A couple of weeks ago, Alison, a Rick and Morty writer-slash-OnlyFans model, slid into the DMs of “every offensive line prospect” in the NFL Draft to find “the one” — as well as provide giggles for the group chat. 


To that last point, her efforts were mostly inspired by a joke she made in a group chat of primarily lesbians. “I chose the most masculine position to riff on to tease the girlies, and then followed through for the chat’s amusement,” she tells me. 



Unfortunately, the only response came from first-round target Darnell Wright of the University of Tennessee, who replied with three barf emojis and the words “stankin’ bitch,” which she took with good humor. “I was delighted with ‘stankin’ bitch,’” she says. “He’s probably the highest-profile person I messaged too, which worked out quite well for me.” 



She thanked Wright for his response, but the conversation stopped there. And so, her search for “the one” continues. “I want a certified big boy who has disciplined hand placement and a nasty streak,” she jokes, before adding, “Girls obviously want a man who makes $3 million a year for three years of their life and enters daily uncontrollable psychotic rages when they’re 50.”

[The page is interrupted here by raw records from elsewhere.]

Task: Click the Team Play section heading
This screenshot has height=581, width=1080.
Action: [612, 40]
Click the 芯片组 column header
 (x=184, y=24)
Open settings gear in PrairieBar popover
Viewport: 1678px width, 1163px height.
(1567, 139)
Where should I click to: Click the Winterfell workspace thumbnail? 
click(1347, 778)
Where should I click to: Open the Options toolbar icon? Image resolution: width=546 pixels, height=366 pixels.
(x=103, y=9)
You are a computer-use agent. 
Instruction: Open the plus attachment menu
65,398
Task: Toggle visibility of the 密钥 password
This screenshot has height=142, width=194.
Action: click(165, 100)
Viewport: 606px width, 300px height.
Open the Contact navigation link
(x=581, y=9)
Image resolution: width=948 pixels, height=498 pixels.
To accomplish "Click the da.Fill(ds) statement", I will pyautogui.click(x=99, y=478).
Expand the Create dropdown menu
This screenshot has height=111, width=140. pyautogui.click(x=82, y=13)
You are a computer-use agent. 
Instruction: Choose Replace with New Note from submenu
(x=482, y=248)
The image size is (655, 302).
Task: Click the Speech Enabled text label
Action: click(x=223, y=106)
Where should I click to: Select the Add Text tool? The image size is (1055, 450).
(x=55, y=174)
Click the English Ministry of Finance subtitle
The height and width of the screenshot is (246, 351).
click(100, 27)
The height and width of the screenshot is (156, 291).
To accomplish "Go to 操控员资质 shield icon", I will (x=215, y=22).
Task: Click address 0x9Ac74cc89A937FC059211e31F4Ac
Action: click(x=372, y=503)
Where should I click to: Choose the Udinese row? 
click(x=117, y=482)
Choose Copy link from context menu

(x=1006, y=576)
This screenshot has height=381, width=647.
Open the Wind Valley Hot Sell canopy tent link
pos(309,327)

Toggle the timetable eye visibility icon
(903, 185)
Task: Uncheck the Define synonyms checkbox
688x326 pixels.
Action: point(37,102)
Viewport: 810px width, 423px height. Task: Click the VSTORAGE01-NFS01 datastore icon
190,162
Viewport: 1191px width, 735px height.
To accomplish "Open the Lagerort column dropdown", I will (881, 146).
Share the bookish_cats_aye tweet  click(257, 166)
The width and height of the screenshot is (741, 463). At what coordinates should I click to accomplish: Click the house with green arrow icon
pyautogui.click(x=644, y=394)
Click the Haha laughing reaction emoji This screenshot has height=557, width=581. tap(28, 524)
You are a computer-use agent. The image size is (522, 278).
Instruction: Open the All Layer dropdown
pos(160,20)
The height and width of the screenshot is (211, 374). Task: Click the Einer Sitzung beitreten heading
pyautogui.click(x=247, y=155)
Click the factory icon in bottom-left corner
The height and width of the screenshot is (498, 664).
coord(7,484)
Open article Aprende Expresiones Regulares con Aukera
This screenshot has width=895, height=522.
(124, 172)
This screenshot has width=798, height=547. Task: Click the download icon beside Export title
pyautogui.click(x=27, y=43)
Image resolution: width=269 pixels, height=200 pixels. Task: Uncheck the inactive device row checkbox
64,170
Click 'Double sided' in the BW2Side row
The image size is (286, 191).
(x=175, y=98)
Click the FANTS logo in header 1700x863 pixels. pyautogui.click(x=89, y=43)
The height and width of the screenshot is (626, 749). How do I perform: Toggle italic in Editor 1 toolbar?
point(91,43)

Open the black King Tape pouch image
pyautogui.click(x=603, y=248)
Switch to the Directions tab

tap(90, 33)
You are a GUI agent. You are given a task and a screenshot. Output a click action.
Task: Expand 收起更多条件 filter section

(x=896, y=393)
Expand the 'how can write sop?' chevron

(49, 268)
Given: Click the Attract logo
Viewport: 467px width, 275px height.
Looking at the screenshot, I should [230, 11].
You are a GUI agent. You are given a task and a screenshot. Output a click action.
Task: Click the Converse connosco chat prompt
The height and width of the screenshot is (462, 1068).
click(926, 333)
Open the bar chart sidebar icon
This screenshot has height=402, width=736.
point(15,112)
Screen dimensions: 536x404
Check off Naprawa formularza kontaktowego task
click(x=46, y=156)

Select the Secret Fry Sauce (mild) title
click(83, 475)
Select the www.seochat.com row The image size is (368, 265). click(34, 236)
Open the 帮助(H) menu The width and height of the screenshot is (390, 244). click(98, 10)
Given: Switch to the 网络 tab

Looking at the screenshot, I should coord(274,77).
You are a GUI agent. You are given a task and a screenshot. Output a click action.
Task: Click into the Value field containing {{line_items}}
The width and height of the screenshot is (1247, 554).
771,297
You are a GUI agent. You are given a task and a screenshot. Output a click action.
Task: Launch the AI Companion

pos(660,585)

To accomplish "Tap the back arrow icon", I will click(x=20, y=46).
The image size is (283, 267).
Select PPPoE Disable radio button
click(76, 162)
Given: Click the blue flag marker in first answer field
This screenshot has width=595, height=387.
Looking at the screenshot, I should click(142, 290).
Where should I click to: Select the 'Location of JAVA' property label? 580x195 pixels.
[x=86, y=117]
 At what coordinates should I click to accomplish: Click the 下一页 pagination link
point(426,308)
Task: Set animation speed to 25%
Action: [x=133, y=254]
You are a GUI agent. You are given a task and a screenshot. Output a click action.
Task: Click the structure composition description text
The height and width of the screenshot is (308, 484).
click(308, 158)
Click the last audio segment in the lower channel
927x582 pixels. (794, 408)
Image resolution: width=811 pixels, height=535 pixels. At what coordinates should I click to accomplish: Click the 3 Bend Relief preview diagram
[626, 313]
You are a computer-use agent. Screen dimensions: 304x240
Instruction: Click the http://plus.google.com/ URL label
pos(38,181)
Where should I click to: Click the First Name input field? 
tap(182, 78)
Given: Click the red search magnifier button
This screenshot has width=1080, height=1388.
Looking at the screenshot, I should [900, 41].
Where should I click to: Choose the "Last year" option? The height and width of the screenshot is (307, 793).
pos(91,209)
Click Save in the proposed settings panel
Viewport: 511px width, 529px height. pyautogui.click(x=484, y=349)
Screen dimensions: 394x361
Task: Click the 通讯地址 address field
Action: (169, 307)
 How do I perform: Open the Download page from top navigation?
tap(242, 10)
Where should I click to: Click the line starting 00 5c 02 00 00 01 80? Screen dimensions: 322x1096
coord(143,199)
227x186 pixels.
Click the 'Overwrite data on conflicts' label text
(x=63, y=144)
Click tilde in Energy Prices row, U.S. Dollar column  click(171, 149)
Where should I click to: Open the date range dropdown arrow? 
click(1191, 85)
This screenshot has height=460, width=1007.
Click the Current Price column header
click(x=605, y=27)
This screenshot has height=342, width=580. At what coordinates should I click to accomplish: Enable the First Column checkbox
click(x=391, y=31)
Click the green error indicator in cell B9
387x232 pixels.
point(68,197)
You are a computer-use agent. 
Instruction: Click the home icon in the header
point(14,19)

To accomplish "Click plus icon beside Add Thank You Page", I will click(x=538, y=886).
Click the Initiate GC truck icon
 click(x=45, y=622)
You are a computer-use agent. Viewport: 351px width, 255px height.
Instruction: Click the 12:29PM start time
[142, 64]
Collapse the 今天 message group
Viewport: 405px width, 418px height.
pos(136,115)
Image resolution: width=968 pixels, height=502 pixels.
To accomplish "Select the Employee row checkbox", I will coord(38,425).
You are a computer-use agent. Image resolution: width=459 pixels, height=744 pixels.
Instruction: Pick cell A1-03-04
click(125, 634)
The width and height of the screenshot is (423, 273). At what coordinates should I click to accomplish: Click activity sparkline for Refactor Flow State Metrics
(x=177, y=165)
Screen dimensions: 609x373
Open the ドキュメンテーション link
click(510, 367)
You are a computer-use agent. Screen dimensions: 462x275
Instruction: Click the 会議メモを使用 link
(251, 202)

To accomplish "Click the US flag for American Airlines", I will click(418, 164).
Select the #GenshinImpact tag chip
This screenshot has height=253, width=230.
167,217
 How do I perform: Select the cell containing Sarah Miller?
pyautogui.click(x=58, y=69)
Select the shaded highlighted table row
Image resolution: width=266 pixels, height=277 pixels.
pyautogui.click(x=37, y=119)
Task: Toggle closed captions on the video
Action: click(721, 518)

Not surprisingly, making such jokes about men on the internet inspires some pretty aggressive reactions, which she tries to spin into humor, too — if just as a survival tactic. “Every time I do a joke on Twitter, men start foaming at the mouth and screaming. That’s very funny to me,” she says. “I just be myself, and multiple men threaten to kill me for being a little silly on the computer”


“I have to spin it in my head that it’s funny, or else it’s very, very depressing.”